Sunday, January 17, 2016

Some History of Underhill Pond

Photo: Timothy O'Connor
Our attention was drawn to Underhill Pond recently by Timothy O'Connor's warning that "The planned expansion of the middle school will simply pour more water into the same ravine, which will add to an ever-growing delta in Underhill Pond."

By coincidence, Gossips today stumbled upon this news item that appeared in the Hudson Evening Register a hundred years ago, on January 7, 1916.


Lake Charlotte is now known as Lake Taghkanic, the name having been changed when the property was donated to the state in 1929 and became Lake Taghkanic State Park.

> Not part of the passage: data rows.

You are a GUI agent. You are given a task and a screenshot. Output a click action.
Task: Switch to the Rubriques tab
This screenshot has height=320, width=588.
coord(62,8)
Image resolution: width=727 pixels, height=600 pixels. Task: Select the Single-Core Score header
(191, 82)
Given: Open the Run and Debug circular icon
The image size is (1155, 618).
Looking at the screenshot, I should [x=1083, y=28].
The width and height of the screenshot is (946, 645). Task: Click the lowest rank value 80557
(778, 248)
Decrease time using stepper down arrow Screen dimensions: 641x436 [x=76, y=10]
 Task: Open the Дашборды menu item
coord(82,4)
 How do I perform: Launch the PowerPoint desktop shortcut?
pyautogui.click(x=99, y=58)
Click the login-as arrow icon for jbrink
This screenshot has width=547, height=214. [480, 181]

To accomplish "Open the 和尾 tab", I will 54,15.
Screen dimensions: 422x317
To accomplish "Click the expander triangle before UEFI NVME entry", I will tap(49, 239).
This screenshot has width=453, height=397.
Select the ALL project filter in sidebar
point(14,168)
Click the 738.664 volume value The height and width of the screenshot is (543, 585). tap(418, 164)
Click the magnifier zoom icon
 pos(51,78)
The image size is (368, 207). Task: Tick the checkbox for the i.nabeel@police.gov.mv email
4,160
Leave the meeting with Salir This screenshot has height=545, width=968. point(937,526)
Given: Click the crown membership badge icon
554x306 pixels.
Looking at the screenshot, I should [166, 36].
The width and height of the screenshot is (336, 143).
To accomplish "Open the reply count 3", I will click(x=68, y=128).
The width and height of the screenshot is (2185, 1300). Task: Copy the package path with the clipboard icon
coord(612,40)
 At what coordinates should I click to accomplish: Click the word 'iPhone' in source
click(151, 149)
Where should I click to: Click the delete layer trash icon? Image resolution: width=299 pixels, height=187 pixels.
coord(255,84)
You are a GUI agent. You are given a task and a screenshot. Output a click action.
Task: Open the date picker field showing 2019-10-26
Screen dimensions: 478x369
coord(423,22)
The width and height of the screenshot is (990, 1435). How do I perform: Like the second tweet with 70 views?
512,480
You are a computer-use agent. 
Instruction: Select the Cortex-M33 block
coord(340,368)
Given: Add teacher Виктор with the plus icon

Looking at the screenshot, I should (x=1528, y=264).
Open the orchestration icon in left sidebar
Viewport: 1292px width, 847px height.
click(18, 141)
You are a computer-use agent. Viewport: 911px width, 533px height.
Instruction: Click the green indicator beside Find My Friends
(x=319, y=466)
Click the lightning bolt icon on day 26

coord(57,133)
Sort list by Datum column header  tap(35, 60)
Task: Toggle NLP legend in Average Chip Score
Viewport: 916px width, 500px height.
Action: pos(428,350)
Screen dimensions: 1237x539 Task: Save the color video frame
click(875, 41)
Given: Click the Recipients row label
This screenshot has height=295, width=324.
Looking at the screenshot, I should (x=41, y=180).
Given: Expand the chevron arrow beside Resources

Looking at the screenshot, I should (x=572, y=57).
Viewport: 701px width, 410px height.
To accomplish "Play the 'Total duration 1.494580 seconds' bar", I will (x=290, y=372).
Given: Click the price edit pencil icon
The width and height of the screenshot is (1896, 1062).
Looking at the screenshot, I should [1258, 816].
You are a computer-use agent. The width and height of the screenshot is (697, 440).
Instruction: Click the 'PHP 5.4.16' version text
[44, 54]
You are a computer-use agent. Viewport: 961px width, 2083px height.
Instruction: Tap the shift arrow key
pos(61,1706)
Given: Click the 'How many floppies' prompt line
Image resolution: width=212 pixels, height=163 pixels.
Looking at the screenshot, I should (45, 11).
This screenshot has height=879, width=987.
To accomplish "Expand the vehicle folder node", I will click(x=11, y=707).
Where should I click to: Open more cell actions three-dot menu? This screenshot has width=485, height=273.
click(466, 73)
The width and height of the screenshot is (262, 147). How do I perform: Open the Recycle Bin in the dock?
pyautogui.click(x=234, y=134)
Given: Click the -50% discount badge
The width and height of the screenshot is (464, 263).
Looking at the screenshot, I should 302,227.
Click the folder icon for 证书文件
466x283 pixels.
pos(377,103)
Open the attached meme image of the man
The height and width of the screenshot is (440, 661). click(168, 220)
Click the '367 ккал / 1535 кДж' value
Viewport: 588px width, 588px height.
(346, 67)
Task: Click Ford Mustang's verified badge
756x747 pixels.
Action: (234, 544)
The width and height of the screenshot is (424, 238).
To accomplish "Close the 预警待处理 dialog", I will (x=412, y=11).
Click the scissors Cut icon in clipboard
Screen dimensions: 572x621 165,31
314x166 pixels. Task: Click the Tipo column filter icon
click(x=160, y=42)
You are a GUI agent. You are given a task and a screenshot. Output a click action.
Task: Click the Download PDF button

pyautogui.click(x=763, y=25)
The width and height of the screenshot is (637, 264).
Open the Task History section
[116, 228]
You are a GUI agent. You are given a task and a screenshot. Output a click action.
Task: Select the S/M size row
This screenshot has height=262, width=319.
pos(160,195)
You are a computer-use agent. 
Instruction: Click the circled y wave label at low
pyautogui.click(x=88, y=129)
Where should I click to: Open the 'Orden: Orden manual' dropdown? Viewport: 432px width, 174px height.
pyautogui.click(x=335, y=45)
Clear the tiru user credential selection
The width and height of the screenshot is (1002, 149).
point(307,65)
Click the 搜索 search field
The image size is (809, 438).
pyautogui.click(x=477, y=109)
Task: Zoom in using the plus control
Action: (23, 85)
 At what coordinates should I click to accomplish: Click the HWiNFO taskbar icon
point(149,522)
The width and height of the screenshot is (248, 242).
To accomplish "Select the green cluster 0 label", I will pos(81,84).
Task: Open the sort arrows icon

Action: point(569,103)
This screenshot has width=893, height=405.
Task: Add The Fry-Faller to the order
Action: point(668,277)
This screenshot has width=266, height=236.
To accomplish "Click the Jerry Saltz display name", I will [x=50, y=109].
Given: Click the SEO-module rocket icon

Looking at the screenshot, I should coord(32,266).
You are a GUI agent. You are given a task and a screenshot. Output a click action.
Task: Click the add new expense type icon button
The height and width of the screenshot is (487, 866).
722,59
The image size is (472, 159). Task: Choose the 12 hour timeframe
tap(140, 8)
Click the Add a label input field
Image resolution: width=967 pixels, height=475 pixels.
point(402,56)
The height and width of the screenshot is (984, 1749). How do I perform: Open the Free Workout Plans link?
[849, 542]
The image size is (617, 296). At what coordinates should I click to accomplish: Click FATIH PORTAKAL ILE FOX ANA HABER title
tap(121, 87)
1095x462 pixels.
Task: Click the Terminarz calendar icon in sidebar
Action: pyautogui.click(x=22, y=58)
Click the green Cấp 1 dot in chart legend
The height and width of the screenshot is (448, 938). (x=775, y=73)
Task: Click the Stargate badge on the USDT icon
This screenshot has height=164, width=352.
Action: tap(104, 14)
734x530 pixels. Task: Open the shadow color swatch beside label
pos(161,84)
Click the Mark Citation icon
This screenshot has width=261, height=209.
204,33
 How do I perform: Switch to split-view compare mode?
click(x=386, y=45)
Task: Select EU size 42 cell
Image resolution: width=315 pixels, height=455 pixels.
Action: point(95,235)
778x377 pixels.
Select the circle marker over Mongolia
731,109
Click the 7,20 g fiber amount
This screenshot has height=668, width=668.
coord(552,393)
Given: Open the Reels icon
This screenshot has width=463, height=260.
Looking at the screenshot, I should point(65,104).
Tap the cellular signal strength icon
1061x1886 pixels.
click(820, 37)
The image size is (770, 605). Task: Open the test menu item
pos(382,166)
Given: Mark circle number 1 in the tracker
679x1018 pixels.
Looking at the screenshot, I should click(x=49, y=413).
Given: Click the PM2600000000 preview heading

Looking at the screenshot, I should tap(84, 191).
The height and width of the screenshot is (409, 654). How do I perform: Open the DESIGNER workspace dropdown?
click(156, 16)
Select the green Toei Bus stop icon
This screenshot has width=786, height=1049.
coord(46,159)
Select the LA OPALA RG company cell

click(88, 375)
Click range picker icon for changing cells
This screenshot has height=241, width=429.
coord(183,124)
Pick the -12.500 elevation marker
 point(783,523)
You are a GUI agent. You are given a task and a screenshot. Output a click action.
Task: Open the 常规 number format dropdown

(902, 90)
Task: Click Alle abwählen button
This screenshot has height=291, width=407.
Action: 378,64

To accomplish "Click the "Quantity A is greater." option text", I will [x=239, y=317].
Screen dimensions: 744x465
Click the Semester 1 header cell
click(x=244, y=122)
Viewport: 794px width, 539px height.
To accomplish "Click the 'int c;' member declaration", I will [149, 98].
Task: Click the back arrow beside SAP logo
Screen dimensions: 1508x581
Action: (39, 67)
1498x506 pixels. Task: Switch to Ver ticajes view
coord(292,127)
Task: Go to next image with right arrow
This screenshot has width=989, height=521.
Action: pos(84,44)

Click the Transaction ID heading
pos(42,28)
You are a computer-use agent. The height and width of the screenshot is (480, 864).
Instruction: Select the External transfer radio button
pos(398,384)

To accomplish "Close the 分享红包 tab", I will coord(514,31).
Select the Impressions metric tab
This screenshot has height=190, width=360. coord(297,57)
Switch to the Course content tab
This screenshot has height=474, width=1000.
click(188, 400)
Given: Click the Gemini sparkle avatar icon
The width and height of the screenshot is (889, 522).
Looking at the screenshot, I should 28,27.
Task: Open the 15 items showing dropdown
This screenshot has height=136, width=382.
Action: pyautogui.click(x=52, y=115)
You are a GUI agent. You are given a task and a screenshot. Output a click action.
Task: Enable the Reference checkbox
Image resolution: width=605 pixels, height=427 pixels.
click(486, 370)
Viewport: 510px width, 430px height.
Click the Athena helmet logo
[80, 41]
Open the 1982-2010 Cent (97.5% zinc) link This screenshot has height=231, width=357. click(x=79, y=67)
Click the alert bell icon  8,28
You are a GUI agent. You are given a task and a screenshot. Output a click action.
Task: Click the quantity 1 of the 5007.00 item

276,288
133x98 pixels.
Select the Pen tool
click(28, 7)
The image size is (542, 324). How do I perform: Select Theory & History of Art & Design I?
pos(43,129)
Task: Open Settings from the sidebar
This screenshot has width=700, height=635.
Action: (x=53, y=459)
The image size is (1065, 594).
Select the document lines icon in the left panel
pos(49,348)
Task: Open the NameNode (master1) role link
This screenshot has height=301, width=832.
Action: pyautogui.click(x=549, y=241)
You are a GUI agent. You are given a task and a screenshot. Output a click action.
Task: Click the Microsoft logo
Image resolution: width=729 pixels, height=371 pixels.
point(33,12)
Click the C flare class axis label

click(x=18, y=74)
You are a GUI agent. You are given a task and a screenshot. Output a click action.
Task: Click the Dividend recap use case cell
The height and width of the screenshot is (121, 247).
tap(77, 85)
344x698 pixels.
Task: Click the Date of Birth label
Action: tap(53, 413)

The report that the Clermont Ice Company was harvesting ice from Underhill Pond recalls a post published three years ago on Gossips, inspired by a picture of wagon wheel that had been pulled out of the mud at the bottom of Underhill Pond, which was shared by Jack Connor, who speculated that it may have been at the bottom of the pond since the time when ice was harvested from the pond.

A comment on that post, submitted by Seth Travins, brings together the topics of ice harvesting and the degradation of Underhill Pond. Travins provided the link to the annual report, for the year ending December 31, 1918, of the New York State Department of Health. In a section of the report devoted to "Special Investigations," it is indicated that state health department inspected Underhill Pond on January 9, 1918, in response to complaints from the Clermont Ice Company about the pollution of the pond. The complaints cited "four specific sources of sewage pollution," one of them being "the effluent from the disposal plant operated by Mr. Weaver, serving about 15 houses on the tract known as the Fairground boulevards." (Leander Weaver purchased "Fairground Boulevard" in 1913 presumably with the intent of developing the area.) The Health Department's findings are reported as follows:
The water of Underhill pond is undoubtedly polluted, and the degree of pollution is such as to render the water unfit for domestic consumption in a raw state. The pond itself is, however, apparently not polluted to such an extent as to create a public nuisance nor to constitute a menace to public health unless the water were used for domestic purposes which is not the case at the present time. The effluent from the Fairground Boulevards disposal plant and the overflows from the cesspools mentioned above, while they contribute largely to the pollution of the pond, are not the only sources of pollution. The pond is so located that it receives the surface drainage from a large part of the built-up section of the city and also the drainage from the city ash and refuse dump.    
The state health department made a number of recommendations for improvements to the "Fairground Boulevards disposal plant" and made a few recommendations to the "city authorities." One of the latter was this:
That the board of health of the city make such orders and regulations as may be necessary to prevent the creation of a nuisance by the discharge of the effluents from the cesspools in the rear of the houses on Glenwood Boulevard over the surface of the ground, and require the disposal of sewage from the dwellings in question by more satisfactory means than those is use at present.
Those were the good old days.

Bing Maps

COPYRIGHT 2016 CAROLE OSTERINK

1 comment:

  1. Carol,

    In your exploration of Hudson history, what have you learned about the construction of the two roadways, which also function as the dams establishing (or perhaps enhancing) Oakdale Lake and Underhill Pond? Did the ponds actually pre-exist the dams, or were they instead part of a natural watercourse down through that canyonlike topography?